Coup de cœur

Myriam LEROY

Myriam Leroy
             Chère Myriam Leroy,

             Comme j’aime lorsque vous n’aimez pas ! Votre prose-revolver a du punch, de l’audace et du talent. Certes, je vous l’avoue, je préfère positiver qu’être négatif et je ne suis pas un vigoureux adepte des coups de gueule à répétition, mais il est bon parfois de se mettre en colère et d’exprimer, à travers ce qu’on n’aime pas, tout ce qu’on aime vraiment.

            Ma chère Myriam, j’aime comme vous dites merde à la bêtise, j’aime votre façon de crier honnêtement et courageusement votre énervement contre tout ce que notre société nous demande, voire nous force d’admirer, sans trop y réfléchir. Puisque les autres aiment ça, c’est évidemment bon et nous n’avons plus qu’à courber l’échine sous peine de passer pour de vilains petits connards. Merci à vous d’assumer, avec force et une belle dose d’humour, votre originalité. Vous êtes une résistante et ça fait du bien. Vous nous empêchez de nous endormir et c’est remarquable. À vous seule, vous êtes une institution de salubrité publique, car vous nous obligez à revoir nos positions, à prendre du recul, à ré-flé-chir et, mieux encore, vous nous offrez de sourire de nos certitudes et de nos enfermements.

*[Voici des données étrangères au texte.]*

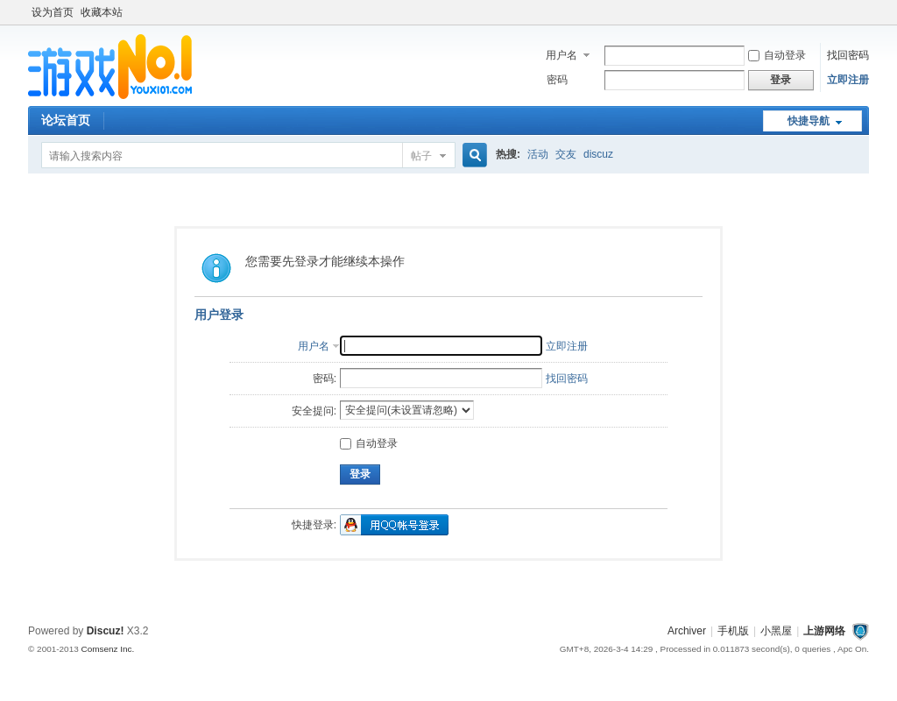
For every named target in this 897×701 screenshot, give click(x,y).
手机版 (733, 631)
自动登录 (777, 55)
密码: (324, 378)
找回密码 (848, 55)
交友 (565, 154)
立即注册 (848, 80)
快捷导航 (809, 121)
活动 (537, 154)
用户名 (561, 55)
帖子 (421, 156)
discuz (598, 154)
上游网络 (824, 631)
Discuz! (105, 631)
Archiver (686, 631)
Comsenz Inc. (107, 649)
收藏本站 (102, 12)
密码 (557, 80)
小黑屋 (776, 631)
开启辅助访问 (864, 12)
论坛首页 (65, 120)
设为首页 (53, 12)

            En sortant du rang, vous vous exposez à la vindicte populaire et les réactions insultantes à vos chroniques publiées au centre de votre livre montrent combien les gens n’aiment pas voir secouer les stars et les idées qu’ils apprécient. Oui, vous avez l’audace de griffer ce qui fait l’unanimité : le film Intouchables, les enfants, la journée de la femme, David Bowie, l’amour parmi tant d’autres sujets tabous. Celles et ceux qui vous taxent de méchanceté et de connerie ne comprennent pas qu’avant tout, vous êtes sensible à la méchanceté et à la connerie et que vous nous appelez à conserver notre personnalité, notre esprit critique, notre faculté de jouissance ! À mort les icônes qu’on nous amène à vénérer et qui nous transforment en troupeau !

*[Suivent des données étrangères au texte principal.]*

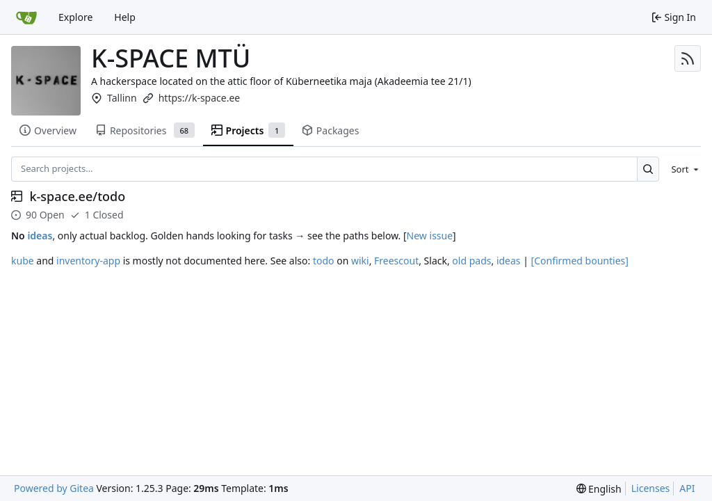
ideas (39, 235)
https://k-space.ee (200, 97)
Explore (75, 17)
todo (323, 260)
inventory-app (88, 260)
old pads (471, 260)
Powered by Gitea (54, 488)
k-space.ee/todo (78, 197)
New (417, 235)
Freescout (396, 260)
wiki (360, 260)
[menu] (682, 169)
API (687, 488)
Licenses (650, 488)
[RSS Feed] (687, 58)
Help (125, 17)
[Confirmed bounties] (580, 260)
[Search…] (648, 169)
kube (22, 260)
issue (441, 235)
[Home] (26, 17)
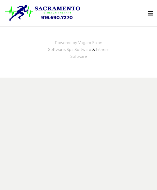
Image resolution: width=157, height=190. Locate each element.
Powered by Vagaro (73, 42)
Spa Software (79, 49)
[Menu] (150, 13)
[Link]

            Chère Myriam, je vous aime lorsque vous n’aimez pas ! Beau paradoxe ! Mais ce que j’aime surtout, c’est le talent que vous avez pour débusquer les idées reçues et satisfaites d’elles-mêmes. Pour ce faire, Myriam, vous devez cultiver une belle dose de sensibilité et de fragilité et j’apprécie ce parfum d’humanité qui circule entre vos lignes. Je suis persuadé que vous pourriez parler de ce que vous aimez avec le même talent, car, quand on cite ce qu’on n’aime pas, c’est ce que l’on sait ce que l’on aime.

            Merci à vous d’être vous ! Merci à vous d’être un milk-shake des consciences. Vous êtes une éveilleuse, chère Myriam, et les personnes comme vous sont si rares qu’il faut leur dire qu’on les aime bien !

Frank Andriat

Myriam Leroy n’aime pas, La Renaissance du Livre, Waterloo, 2013.

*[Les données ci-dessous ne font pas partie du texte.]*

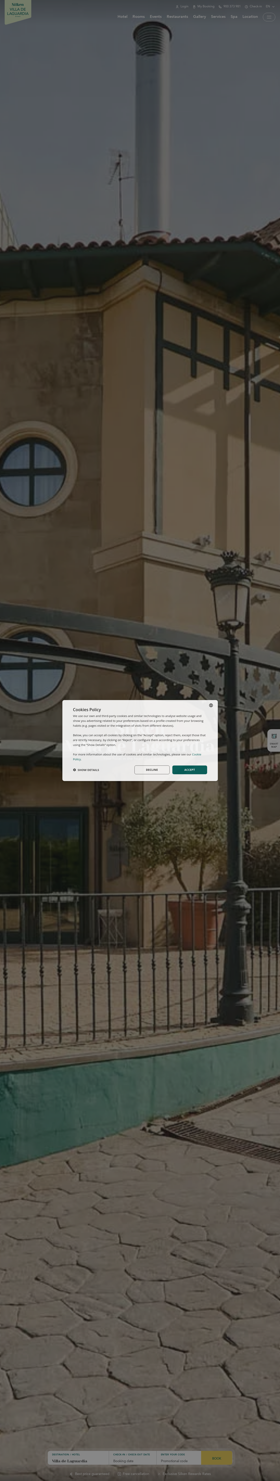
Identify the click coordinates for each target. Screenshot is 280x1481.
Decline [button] (152, 770)
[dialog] (140, 740)
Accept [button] (189, 770)
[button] (86, 770)
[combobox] (211, 705)
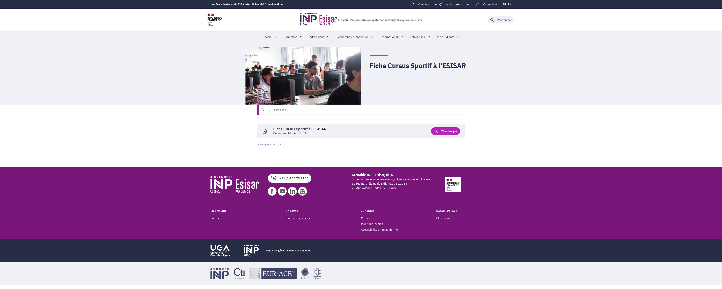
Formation (280, 109)
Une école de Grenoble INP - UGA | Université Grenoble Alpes (246, 4)
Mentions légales (372, 224)
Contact (215, 218)
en (510, 4)
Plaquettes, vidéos (298, 218)
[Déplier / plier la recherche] (500, 19)
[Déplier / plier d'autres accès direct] (454, 4)
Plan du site (444, 218)
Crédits (365, 218)
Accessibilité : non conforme (379, 229)
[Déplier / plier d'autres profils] (424, 4)
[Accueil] (263, 109)
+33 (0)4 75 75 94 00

            Chère Myriam Leroy,

            Je me suis, grâce à vous, offert un tendre et frétillant moment de plaisir.  En tout bien tout bonheur !  Vos mots fleuris de bohême ont réveillé avec malice et subtilité le bourgeois qui sommeille en moi.  Votre œil bourgeois m’a rappelé que j’étais aussi drôlement bohême.

            On ne sort pas indemne de vos chroniques saupoudrées de piment pétard, ce piment que, pour corser les plats, on utilise à l’île Maurice où tant de Bobos, parce que c’est loin et pauvre, aiment passer leurs vacances.  On ne sort pas intact de votre livre parce que vous réussissez, avec beaucoup de légèreté, à nous ramener à nous, à nos délires, à ces façons de penser et d’être que nous ne repérons plus à force de vivre avec le nez, les yeux et le cœur au milieu de nous-mêmes.

            Chère Myriam, je vous remercie pour votre impertinence et pour votre fraîcheur, votre humour avec bulles comme un bon champagne, votre justesse qui honore votre plume.  Vous portez sur le monde un regard utile parce que décapant, un regard magique parce qu’intelligent.  C’est salé, c’est poivré, c’est savoureusement épicé et, pour la joie de vos lecteurs, votre flèche atteint le centre de la cible !

            J’ai aimé suivre les chemins de votre livre.  Votre pensée juteuse comme un abricot gorgé de soleil a du goût, celui du bonheur d’écrire.  Vos chroniques sont philosophiques sans être barbantes, votre plume est électrique sans électrocuter et, si vous nous offrez une « révolution sans effort », vous nous offrez une révolution quand même, car, lorsqu’on dépose votre ouvrage, on en poursuit la lecture à l’intérieur de nous.  C’est évident, chère Myriam, votre livre ludique a des effets psychologiques et thérapeutiques !

            Vous dénouez ces petites absurdités et ces contradictions qui construisent nos vies.  Même lorsque vous pointez du doigt notre incongruité, même alors, nous en redemandons !  Battez-nous, Myriam, égratignez-nous !  Vous nous faites plaisir. Jusqu’à la dernière ligne de votre« Après-propos », vous nous tenez en haleine.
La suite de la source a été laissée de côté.